Waccamaw Siouan Indians are one of eight state-recognized tribes in North Carolina. They are also known as the "People of the Fallen Star." Historically Siouan-speaking, they are located predominantly in the southeastern North Carolina counties of Bladen and Columbus. Their congressional representative introduced a failed bill for federal recognition in 1948. North Carolina recognized the group in 1971.

The Waccamaw Siouan Indians are considered to be Waccamaw, as are the Waccamaw Indian People, a state-recognized tribe from South Carolina. However, the two are not affiliated with each other. The Waccamaw Siouan Indians also hold no affiliation with the Waccamaw Siouxan of Farmers Union, North Carolina.

Their communities are St. James, Buckhead, and Council, with the Waccamaw Siouan tribal homeland situated on the edge of Green Swamp about 37 miles from Wilmington, North Carolina, seven miles from Lake Waccamaw, and four miles north of Bolton, North Carolina. The names of major families include: Patrick, Jacobs, Freeman, Graham, Blanks, Young, Baldwin, Spaulding, Campbell, and Moore.

Demographics
According to the 2010 Census, the total Waccamaw Siouan population in Columbus and Bladen counties was 1,896 (1,025 and 331, respectively). This represents 2.7% of the total combined Native American population of North Carolina. Current tribal enrollment consists of 2,594 members.

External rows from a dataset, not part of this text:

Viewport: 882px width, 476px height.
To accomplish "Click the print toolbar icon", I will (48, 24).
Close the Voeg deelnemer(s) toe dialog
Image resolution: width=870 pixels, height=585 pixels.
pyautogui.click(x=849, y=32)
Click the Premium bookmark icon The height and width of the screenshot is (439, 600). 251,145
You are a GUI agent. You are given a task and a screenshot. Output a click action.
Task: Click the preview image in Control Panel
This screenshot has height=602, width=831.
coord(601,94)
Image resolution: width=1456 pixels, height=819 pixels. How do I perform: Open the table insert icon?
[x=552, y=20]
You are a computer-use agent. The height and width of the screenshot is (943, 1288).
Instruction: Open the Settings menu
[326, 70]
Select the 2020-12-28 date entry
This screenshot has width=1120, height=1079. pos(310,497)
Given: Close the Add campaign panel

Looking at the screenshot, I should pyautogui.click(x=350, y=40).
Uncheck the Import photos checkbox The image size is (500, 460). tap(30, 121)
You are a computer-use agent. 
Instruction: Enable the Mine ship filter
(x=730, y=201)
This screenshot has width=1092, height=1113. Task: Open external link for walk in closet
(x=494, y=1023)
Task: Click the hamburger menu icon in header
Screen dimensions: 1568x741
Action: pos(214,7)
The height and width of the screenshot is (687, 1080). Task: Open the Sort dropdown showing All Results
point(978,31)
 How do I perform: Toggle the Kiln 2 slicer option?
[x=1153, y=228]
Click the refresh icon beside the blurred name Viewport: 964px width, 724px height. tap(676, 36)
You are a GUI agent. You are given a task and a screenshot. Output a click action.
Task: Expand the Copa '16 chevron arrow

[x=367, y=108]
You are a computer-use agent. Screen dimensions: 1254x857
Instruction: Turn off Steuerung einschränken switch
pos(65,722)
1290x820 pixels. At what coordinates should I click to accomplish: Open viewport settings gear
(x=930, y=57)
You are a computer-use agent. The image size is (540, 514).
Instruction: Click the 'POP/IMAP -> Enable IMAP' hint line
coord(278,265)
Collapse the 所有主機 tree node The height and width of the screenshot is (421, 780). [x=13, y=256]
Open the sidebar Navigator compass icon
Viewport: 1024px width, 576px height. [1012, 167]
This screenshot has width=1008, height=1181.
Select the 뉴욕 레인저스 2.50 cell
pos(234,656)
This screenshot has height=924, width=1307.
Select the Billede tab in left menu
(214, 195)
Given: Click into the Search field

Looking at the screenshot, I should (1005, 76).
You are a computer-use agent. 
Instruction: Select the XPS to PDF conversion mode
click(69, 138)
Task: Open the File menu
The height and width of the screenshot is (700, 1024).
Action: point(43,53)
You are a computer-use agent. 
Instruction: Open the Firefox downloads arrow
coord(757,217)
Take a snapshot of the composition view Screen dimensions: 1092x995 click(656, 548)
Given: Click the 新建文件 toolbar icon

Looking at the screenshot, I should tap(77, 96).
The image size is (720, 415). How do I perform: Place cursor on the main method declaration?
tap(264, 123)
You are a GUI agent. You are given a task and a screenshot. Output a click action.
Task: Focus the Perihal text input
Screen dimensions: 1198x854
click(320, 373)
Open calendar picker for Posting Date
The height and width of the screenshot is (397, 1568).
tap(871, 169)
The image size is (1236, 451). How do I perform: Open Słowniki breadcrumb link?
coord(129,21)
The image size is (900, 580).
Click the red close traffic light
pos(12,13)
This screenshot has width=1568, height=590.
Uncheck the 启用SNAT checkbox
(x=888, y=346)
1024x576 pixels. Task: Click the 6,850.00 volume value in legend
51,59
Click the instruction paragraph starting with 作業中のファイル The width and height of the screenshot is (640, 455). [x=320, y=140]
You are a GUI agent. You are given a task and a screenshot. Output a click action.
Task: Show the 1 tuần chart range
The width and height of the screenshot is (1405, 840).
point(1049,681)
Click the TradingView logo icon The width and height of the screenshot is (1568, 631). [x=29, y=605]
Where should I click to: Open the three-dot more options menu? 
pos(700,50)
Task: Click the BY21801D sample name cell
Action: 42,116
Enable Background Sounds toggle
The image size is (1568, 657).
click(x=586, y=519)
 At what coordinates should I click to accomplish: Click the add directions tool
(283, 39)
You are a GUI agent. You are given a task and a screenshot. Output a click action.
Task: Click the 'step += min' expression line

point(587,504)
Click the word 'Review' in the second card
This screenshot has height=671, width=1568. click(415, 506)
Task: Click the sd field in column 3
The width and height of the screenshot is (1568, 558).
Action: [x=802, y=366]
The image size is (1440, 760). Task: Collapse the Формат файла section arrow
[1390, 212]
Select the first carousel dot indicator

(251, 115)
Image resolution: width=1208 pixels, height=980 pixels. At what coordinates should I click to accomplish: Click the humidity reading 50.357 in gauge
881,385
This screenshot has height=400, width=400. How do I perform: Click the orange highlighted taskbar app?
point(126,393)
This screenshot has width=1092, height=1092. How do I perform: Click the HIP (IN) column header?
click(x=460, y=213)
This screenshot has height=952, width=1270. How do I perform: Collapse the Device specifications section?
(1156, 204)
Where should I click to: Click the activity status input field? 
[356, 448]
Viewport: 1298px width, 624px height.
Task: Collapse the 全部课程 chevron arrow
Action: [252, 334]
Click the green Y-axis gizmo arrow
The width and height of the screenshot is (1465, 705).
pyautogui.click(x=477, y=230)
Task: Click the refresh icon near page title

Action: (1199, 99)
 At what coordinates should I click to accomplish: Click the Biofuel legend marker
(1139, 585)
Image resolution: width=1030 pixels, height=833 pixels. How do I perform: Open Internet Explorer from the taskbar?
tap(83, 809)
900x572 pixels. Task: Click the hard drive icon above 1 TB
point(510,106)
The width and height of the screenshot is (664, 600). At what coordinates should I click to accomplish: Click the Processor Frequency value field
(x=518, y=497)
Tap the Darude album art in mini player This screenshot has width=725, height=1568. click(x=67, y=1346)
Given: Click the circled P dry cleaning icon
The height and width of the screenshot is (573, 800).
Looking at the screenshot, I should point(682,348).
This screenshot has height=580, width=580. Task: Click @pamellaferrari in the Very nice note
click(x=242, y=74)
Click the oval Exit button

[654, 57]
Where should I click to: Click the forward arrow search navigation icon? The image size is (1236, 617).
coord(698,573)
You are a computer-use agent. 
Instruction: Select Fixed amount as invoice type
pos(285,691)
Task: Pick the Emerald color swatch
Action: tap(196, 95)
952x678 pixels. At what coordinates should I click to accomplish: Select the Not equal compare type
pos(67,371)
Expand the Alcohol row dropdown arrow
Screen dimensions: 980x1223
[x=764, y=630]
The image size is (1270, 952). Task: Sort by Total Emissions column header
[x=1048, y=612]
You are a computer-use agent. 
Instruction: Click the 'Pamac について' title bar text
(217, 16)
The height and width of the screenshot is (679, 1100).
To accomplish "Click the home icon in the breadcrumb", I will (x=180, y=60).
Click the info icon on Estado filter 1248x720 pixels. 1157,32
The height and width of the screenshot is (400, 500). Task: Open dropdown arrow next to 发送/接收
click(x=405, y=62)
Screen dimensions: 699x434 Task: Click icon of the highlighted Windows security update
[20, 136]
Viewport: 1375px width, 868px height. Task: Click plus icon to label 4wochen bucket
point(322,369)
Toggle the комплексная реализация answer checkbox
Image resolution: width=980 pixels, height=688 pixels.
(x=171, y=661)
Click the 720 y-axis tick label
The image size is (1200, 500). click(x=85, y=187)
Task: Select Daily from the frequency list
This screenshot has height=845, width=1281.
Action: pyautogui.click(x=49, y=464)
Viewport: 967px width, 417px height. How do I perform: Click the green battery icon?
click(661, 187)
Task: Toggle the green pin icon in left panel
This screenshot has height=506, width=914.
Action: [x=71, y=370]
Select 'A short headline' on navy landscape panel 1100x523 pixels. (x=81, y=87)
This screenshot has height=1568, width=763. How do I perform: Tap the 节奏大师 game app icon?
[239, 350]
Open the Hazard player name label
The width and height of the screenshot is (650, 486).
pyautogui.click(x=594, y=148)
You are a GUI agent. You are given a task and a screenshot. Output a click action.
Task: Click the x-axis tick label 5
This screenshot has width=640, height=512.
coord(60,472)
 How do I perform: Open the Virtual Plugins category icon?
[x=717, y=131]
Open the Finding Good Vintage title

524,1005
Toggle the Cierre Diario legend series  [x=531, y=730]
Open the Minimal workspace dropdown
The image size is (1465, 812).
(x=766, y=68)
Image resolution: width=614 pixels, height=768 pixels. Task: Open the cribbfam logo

Between 1980 and 2000, the two-county area experienced a small overall population increase of 6.7% compared with a 37% rate of growth for North Carolina. The growth in the two counties was mostly among the Native American and Hispanic populations—61% and 295%, respectively, the latter also representing immigration. There was a 7% increase in the black population, and a 0.6% decrease in the white population.

Government
The tribe is governed by the Waccamaw Siouan Tribal Council, Inc., consisting of six members who are elected by the tribal membership, with staggered terms of one to three years. The Tribal Chief's position, formerly inherited or handed down in personal appointment, is now also an elected position. The tribe has an Elders Review Committee, which conducts monthly tribal meetings to inform and educate members about issues of importance to the tribe as a whole. The opinions and suggestions of tribal members are solicited during these meetings and are incorporated into the decision-making process.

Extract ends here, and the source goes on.